## What is being asked
Arrange the lines between the one containing "Click Jason Doe's profile avatar" and the one containing "coord(38,4)", inclusive, as a numbered list, leaving out any blank lines.

## Dataset items

━━━━━━━━━━━━━━━━━━━━

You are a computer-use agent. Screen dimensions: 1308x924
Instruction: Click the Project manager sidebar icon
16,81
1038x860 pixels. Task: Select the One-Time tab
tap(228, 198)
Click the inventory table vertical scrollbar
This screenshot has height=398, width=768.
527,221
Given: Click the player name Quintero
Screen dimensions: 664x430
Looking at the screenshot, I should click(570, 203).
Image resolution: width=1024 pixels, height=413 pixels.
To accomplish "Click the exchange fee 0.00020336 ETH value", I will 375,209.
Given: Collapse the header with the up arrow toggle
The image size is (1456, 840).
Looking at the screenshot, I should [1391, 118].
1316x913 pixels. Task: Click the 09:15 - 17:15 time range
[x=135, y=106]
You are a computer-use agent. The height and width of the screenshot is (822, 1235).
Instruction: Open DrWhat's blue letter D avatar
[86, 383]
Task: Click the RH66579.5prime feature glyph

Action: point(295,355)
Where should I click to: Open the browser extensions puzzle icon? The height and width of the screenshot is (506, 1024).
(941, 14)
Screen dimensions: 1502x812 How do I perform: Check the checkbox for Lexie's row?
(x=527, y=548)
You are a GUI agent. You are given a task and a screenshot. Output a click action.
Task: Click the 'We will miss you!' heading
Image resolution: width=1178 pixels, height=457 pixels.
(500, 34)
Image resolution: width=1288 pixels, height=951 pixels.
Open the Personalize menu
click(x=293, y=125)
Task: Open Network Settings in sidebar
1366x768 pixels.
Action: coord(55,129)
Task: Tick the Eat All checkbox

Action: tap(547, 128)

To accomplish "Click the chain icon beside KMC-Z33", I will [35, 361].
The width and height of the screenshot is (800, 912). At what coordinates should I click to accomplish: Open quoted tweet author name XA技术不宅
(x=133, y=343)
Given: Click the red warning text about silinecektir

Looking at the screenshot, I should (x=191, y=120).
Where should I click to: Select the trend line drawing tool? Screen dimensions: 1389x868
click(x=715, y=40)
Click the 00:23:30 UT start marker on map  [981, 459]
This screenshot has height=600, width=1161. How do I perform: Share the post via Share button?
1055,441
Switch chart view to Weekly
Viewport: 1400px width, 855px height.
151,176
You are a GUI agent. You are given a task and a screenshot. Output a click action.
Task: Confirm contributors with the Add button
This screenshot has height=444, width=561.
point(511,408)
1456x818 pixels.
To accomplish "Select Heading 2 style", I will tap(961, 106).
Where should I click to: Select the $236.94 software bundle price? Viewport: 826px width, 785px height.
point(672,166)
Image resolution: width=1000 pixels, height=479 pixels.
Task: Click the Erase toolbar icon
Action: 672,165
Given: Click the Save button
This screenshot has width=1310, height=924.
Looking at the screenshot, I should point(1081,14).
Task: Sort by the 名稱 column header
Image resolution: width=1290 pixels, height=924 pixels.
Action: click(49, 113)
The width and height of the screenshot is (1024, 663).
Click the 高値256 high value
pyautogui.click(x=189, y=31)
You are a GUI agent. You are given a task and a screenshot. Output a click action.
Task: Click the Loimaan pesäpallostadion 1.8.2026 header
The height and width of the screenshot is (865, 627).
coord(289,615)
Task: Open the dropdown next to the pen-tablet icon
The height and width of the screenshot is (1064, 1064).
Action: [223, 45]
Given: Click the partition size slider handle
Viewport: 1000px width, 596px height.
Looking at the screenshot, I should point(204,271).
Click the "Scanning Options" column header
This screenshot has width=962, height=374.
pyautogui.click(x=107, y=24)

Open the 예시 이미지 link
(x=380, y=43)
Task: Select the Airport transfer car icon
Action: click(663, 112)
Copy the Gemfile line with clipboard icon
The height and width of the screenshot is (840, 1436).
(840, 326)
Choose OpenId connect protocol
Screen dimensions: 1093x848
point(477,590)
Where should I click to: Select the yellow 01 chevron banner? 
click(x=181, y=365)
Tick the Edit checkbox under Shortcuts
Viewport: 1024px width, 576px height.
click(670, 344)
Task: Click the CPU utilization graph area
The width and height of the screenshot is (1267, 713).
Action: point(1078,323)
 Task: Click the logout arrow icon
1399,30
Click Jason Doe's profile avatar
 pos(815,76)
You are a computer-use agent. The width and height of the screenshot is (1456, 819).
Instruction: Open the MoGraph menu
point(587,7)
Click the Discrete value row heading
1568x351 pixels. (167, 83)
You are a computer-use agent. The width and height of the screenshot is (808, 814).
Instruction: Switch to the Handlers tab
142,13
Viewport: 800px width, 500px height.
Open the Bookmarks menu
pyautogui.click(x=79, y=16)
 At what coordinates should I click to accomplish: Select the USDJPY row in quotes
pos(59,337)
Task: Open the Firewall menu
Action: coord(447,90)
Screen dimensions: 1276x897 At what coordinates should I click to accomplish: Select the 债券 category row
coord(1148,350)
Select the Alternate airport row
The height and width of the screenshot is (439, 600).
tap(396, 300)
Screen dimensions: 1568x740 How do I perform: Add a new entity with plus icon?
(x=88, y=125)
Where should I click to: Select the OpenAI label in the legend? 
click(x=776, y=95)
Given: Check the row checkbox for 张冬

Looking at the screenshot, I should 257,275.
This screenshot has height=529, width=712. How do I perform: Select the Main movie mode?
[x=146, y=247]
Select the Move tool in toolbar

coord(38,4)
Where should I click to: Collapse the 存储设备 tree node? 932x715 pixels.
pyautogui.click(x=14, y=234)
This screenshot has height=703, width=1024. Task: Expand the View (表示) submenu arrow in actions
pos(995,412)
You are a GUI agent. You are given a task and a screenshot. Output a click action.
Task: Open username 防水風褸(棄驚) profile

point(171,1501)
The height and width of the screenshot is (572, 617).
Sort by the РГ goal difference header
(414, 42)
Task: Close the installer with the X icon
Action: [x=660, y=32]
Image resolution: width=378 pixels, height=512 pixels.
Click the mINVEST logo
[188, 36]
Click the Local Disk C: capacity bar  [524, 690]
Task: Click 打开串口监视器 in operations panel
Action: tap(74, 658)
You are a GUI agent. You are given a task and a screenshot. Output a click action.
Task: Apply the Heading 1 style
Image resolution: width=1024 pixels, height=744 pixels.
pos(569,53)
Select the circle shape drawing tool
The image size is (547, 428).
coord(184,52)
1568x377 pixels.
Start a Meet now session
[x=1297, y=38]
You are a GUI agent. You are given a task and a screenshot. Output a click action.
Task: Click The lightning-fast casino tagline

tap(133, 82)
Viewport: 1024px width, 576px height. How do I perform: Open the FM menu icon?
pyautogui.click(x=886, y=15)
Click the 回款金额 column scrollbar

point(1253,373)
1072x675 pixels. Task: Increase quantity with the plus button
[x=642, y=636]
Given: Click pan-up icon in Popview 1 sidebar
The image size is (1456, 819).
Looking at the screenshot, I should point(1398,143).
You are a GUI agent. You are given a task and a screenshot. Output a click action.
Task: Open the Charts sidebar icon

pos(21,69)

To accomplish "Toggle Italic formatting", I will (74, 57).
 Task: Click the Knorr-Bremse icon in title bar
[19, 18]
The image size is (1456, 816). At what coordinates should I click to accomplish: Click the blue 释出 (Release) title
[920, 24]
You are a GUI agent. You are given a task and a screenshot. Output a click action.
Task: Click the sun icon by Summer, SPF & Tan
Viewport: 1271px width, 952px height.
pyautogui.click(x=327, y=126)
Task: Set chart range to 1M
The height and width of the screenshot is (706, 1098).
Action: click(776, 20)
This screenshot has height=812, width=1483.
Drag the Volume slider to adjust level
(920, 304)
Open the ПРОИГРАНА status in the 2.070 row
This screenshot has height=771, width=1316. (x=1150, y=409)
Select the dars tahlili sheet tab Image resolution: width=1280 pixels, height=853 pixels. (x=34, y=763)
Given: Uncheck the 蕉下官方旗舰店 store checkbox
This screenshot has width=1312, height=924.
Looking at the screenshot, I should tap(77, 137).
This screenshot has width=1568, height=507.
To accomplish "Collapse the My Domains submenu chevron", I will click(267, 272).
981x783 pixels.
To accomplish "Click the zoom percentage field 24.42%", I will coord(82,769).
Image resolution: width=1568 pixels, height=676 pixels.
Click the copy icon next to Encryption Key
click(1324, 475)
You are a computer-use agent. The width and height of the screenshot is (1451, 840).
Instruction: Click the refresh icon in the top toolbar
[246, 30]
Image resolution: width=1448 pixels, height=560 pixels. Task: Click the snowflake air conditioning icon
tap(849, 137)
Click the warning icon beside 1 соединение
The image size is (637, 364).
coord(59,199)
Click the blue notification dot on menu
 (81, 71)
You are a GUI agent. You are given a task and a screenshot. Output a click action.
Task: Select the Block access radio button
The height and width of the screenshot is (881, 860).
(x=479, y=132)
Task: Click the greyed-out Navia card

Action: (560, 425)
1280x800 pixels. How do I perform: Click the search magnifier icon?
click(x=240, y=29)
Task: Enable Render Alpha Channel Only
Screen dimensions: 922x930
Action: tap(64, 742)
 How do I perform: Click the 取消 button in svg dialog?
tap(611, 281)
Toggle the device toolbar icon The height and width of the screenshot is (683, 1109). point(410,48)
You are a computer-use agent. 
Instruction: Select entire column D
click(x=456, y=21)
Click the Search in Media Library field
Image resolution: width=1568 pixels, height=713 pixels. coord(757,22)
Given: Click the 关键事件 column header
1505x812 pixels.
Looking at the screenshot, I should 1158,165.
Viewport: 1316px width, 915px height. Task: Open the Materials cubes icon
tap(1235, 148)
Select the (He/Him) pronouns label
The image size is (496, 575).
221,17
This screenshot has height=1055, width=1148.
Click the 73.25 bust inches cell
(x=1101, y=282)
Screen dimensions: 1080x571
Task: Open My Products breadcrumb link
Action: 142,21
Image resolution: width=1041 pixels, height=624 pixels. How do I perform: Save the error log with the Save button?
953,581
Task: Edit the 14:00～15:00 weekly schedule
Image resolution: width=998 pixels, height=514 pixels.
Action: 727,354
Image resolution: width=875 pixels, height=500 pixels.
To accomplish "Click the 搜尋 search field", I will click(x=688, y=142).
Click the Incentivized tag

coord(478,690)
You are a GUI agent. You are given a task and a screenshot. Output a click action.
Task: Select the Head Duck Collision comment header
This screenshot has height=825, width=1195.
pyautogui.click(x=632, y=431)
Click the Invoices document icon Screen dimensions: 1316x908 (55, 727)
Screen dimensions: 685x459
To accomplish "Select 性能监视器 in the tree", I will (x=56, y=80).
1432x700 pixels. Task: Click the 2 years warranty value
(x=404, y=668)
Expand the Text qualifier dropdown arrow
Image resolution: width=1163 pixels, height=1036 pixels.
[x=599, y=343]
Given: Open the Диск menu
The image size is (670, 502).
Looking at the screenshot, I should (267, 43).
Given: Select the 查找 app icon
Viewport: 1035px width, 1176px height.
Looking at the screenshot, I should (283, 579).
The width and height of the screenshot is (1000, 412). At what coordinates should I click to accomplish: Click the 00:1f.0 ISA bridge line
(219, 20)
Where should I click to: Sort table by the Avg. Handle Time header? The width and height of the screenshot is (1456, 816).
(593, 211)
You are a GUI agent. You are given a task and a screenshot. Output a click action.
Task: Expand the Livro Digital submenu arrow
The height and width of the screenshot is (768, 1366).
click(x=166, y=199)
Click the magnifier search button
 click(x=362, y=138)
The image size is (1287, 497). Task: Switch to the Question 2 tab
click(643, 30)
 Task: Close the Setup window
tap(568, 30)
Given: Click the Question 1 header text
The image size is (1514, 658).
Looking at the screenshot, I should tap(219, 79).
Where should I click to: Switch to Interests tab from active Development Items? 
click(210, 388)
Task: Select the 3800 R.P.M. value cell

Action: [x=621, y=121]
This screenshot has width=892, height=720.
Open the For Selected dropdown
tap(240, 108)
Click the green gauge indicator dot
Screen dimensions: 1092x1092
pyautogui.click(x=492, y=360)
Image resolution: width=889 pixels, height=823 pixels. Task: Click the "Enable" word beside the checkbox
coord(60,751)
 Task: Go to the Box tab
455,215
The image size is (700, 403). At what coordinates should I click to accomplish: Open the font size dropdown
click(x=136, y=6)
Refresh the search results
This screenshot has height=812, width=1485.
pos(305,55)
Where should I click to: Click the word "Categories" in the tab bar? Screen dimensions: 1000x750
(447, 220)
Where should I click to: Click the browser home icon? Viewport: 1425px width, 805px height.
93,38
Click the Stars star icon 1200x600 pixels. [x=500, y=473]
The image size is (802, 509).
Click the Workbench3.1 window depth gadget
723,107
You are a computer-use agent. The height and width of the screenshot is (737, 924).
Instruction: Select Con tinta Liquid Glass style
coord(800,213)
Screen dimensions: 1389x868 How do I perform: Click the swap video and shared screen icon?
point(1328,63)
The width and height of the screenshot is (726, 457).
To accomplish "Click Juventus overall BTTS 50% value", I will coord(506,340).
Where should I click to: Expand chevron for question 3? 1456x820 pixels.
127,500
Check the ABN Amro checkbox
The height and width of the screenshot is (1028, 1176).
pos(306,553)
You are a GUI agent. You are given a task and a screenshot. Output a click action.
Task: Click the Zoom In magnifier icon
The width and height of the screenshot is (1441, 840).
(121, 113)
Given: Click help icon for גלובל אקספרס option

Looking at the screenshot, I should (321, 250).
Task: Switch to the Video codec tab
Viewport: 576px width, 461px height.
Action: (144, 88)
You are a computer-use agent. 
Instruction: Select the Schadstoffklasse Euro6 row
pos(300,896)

━━━━━━━━━━━━━━━━━━━━

## Output for this exercise
1. Click Jason Doe's profile avatar
2.  pos(815,76)
3. You are a computer-use agent. The width and height of the screenshot is (1456, 819).
4. Instruction: Open the MoGraph menu
5. point(587,7)
6. Click the Discrete value row heading
7. 1568x351 pixels. (167, 83)
8. You are a computer-use agent. The width and height of the screenshot is (808, 814).
9. Instruction: Switch to the Handlers tab
10. 142,13
11. Viewport: 800px width, 500px height.
12. Open the Bookmarks menu
13. pyautogui.click(x=79, y=16)
14.  At what coordinates should I click to accomplish: Select the USDJPY row in quotes
15. pos(59,337)
16. Task: Open the Firewall menu
17. Action: coord(447,90)
18. Screen dimensions: 1276x897 At what coordinates should I click to accomplish: Select the 债券 category row
19. coord(1148,350)
20. Select the Alternate airport row
21. The height and width of the screenshot is (439, 600).
22. tap(396, 300)
23. Screen dimensions: 1568x740 How do I perform: Add a new entity with plus icon?
24. (x=88, y=125)
25. Where should I click to: Select the OpenAI label in the legend? 
26. click(x=776, y=95)
27. Given: Check the row checkbox for 张冬
28. Looking at the screenshot, I should 257,275.
29. This screenshot has height=529, width=712. How do I perform: Select the Main movie mode?
30. [x=146, y=247]
31. Select the Move tool in toolbar
32. coord(38,4)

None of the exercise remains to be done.